2. **Understand the special zero:** We have a "zero at x=3 of multiplicity 2." This means two important things:
* The graph touches the x-axis at the point x=3, but it *doesn't cross* it. It just "bounces" off the x-axis at that point.
* Because the graph needs to end going upwards (from step 1), for it to touch x=3 and then go up, it must have come from above the x-axis right before x=3. Think of it like a "U" shape sitting on the x-axis at x=3.
3. **Put it all together (and make sure it's a fifth-degree!):** A fifth-degree polynomial needs to account for five "roots" (or x-intercepts, counting how many times they appear). We already have two roots accounted for at x=3 (because it has multiplicity 2). That means we need three more roots! To keep it simple for a sketch, these three other roots can be distinct places where the graph just crosses the x-axis.
* Starting from the low left, the graph needs to eventually get *above* the x-axis before it reaches x=3 to be able to touch and bounce upwards at x=3. So, it has to cross the x-axis at least once.
* To make it a fifth-degree polynomial with 3 extra distinct roots, we can imagine it crossing the x-axis three separate times *before* it gets to x=3.

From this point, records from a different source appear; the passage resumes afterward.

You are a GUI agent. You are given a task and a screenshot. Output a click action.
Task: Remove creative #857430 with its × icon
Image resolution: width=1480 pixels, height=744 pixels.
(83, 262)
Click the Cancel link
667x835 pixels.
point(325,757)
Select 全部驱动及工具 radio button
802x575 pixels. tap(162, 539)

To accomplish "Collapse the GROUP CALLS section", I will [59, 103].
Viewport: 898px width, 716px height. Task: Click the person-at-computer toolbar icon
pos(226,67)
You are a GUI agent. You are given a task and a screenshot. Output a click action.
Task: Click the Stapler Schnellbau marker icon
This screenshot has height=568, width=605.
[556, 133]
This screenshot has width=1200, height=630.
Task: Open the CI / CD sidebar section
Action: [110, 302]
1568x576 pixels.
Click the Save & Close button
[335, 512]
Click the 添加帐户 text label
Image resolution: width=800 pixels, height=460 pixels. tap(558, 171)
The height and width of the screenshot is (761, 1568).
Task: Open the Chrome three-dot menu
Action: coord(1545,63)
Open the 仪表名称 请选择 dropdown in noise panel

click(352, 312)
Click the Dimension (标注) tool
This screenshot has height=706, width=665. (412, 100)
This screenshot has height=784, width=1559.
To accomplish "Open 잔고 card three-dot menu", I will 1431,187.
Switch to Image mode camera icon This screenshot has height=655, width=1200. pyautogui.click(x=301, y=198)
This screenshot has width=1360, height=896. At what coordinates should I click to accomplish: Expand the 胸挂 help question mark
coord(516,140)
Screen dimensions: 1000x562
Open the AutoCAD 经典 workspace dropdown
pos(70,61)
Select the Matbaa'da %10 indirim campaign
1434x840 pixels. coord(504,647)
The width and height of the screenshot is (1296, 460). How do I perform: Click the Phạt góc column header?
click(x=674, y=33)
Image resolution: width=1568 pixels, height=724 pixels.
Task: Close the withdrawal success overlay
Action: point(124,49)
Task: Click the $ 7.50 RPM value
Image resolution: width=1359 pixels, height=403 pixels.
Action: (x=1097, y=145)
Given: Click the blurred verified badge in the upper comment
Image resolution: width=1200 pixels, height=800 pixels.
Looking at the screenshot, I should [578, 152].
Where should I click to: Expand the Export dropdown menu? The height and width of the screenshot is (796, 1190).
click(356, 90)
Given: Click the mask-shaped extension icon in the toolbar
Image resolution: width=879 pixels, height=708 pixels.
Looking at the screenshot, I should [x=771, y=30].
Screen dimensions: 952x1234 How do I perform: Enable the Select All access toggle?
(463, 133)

* So, the graph starts low (negative y values), crosses the x-axis (let's say at x=0), goes up, turns around, comes down, crosses the x-axis again (let's say at x=1), goes down, turns around, comes up, crosses the x-axis one more time (let's say at x=2). Now it's above the x-axis.
* From this positive position, it then touches the x-axis at x=3 (the multiplicity 2 zero) and bounces back up, continuing to rise towards the top right side.

This way, we have roots at x=0, x=1, x=2 (each with multiplicity 1), and at x=3 (with multiplicity 2). Adding up their multiplicities (1+1+1+2 = 5) gives us a total of 5, which matches the fifth-degree polynomial!